- _PROBLEM STATEMENT_
Your answer should hold all lines of the entries that include the word "node".

- _DATASET EXCERPTS_
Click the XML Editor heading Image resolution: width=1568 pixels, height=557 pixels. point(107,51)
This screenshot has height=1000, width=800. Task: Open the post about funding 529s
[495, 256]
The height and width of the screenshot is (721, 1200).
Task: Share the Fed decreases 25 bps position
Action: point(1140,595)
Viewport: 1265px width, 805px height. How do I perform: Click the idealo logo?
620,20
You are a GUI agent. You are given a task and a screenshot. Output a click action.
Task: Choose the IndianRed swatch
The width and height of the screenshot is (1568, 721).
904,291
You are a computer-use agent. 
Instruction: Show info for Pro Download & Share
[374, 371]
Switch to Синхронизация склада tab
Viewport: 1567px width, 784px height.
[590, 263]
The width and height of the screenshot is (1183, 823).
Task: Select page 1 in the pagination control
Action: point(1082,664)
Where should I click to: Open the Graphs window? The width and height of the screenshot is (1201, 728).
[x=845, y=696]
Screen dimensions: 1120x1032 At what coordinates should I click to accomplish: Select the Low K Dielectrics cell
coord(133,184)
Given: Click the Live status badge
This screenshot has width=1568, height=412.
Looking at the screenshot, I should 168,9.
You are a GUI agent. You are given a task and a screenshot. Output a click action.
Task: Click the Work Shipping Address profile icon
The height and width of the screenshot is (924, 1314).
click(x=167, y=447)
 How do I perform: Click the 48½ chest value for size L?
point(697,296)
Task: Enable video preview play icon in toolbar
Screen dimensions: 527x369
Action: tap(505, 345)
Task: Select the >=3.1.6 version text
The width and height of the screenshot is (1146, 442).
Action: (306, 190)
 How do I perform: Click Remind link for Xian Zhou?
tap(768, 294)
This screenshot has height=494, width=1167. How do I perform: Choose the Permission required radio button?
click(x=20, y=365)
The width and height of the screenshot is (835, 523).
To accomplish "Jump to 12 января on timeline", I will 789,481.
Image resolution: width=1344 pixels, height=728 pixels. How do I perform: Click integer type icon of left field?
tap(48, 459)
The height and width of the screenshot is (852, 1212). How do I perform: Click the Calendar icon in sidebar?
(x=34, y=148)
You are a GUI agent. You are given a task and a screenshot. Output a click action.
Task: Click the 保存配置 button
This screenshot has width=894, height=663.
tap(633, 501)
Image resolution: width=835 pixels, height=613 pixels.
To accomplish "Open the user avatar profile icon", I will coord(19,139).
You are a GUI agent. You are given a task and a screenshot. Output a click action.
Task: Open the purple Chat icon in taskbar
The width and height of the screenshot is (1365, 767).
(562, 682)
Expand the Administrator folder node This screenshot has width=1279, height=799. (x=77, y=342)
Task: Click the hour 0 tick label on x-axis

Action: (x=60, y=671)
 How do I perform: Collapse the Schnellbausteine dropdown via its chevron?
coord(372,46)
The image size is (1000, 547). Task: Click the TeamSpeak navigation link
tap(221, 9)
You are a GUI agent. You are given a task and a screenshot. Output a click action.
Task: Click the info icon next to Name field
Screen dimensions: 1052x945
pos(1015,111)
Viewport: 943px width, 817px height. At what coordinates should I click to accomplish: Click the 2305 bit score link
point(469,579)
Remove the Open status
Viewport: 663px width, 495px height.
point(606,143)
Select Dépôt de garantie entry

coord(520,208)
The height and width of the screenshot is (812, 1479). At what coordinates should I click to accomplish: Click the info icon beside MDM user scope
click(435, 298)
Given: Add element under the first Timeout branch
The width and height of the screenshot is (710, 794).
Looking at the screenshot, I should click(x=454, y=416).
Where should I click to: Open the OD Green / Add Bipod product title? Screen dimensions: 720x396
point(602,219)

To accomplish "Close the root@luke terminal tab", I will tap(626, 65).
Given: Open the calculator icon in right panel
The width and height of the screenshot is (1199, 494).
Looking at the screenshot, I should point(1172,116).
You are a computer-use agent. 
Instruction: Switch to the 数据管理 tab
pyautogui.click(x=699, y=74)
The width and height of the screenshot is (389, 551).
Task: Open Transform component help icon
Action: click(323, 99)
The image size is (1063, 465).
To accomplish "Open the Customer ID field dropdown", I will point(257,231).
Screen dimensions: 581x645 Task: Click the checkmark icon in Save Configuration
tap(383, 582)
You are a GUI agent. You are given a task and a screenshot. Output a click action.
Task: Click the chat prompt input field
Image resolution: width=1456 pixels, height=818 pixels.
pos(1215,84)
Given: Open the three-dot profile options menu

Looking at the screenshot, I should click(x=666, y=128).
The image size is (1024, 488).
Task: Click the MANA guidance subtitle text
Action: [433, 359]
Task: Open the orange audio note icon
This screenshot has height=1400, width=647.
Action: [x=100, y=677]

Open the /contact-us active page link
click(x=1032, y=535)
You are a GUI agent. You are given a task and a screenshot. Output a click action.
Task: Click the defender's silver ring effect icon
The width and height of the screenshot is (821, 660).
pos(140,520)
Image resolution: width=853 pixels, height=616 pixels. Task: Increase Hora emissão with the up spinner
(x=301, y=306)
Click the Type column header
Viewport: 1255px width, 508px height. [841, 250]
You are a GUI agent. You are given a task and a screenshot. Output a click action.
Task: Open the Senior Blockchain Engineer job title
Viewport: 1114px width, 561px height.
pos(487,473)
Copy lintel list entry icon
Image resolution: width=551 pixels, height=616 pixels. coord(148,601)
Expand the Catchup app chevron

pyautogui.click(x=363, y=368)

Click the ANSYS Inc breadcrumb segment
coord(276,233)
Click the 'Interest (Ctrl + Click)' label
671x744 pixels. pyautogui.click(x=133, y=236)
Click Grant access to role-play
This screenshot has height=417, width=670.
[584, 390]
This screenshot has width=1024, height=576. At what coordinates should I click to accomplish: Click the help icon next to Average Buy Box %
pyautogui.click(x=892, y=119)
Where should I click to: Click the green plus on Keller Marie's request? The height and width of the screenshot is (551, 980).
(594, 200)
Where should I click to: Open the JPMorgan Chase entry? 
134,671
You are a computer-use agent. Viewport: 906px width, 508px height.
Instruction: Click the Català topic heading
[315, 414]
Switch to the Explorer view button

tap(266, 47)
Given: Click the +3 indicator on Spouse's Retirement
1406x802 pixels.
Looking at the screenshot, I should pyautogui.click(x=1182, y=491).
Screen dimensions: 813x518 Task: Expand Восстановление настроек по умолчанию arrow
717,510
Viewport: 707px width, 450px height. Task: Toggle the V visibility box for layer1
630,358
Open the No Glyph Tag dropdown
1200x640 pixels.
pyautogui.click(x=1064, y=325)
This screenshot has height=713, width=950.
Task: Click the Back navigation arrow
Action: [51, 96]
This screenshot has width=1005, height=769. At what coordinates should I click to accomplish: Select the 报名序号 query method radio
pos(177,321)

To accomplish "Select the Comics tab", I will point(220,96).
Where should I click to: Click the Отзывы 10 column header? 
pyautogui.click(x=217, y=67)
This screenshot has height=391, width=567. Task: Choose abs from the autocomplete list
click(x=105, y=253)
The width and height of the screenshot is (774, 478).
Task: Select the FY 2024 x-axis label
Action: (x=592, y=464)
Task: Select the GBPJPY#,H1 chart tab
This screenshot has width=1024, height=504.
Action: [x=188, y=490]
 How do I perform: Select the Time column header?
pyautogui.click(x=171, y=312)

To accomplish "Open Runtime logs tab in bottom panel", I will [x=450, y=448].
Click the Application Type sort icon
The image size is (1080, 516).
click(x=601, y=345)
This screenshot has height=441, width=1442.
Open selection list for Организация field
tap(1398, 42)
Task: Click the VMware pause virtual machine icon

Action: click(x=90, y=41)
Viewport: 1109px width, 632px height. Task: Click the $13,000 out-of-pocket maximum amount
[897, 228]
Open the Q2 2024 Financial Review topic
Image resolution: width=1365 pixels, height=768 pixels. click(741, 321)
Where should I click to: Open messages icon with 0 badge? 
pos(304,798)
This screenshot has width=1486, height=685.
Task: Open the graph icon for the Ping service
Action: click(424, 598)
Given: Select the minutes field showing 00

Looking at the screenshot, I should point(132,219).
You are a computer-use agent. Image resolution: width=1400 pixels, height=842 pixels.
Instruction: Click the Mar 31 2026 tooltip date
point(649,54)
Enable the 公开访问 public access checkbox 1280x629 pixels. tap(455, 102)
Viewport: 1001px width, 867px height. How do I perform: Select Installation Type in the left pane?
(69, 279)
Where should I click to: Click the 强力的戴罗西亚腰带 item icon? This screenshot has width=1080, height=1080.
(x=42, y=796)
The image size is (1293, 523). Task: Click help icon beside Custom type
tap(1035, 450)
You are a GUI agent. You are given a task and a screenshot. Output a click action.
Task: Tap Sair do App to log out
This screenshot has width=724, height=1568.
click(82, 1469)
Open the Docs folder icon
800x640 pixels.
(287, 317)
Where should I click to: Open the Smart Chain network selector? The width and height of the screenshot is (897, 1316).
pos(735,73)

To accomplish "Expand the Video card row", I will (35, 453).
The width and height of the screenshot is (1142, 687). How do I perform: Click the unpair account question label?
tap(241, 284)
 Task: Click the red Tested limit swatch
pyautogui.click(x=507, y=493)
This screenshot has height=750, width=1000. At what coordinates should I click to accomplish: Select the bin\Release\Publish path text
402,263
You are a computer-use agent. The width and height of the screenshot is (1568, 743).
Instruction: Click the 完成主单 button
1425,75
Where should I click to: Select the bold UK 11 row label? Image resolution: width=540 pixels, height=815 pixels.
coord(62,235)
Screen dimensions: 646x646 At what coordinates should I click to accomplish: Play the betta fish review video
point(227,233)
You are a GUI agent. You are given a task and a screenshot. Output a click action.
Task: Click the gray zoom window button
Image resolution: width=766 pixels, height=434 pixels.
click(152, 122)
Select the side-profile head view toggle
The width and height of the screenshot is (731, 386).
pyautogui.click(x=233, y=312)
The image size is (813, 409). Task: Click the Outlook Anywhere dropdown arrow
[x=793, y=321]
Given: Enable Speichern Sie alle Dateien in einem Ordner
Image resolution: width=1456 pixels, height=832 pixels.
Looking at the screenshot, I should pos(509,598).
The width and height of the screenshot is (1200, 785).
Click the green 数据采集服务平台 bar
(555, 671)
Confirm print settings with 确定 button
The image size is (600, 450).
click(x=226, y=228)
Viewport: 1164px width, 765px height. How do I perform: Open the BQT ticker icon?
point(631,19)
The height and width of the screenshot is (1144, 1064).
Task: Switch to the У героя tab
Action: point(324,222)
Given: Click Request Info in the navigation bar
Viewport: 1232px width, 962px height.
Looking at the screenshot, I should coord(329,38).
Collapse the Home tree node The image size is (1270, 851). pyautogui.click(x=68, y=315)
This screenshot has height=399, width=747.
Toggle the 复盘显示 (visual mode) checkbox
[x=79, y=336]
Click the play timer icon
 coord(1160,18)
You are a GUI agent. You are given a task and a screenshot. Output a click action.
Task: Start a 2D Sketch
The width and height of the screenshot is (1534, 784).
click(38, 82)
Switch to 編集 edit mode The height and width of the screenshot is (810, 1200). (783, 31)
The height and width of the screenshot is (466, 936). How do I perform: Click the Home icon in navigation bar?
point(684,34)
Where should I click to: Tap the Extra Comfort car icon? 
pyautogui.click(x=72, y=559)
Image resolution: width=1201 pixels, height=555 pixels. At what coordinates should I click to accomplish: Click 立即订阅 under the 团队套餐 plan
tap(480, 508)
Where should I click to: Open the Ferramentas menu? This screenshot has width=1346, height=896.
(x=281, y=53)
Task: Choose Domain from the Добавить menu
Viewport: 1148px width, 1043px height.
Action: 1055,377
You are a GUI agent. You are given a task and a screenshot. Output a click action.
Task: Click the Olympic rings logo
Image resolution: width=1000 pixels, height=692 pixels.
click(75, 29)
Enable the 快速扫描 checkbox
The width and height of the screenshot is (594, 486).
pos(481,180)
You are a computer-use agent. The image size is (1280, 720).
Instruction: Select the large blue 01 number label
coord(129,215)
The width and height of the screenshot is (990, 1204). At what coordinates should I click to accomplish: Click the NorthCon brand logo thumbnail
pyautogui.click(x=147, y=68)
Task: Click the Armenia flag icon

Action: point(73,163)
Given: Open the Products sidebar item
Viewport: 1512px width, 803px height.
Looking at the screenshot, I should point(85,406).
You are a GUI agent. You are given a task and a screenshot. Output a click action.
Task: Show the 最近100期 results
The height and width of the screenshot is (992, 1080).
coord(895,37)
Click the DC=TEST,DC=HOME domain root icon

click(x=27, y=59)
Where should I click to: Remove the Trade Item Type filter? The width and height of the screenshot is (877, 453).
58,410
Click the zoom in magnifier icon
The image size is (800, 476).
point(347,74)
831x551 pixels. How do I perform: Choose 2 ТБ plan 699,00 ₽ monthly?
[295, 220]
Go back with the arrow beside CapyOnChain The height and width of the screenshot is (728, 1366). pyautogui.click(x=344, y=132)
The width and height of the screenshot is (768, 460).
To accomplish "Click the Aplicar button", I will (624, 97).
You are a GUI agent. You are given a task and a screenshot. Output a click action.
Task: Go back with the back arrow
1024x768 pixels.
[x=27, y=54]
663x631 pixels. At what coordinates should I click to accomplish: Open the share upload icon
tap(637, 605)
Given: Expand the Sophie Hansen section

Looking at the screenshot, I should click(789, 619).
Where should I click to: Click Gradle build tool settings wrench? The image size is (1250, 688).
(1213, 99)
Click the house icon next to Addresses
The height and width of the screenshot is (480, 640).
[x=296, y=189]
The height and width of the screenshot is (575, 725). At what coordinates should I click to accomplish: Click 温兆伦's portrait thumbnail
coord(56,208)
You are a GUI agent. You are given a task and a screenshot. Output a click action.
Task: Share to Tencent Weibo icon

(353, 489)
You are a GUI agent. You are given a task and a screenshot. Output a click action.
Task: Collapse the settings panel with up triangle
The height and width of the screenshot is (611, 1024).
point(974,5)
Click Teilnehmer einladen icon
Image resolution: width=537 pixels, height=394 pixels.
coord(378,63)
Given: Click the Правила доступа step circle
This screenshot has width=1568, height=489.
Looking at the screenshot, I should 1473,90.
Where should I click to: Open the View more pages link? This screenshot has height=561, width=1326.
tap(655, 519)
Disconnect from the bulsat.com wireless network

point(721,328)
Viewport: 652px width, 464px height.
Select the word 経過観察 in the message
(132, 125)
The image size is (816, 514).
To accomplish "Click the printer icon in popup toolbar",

- _EXERCISE ANSWER_
Expand the Administrator folder node This screenshot has width=1279, height=799. (x=77, y=342)
Collapse the Home tree node The image size is (1270, 851). pyautogui.click(x=68, y=315)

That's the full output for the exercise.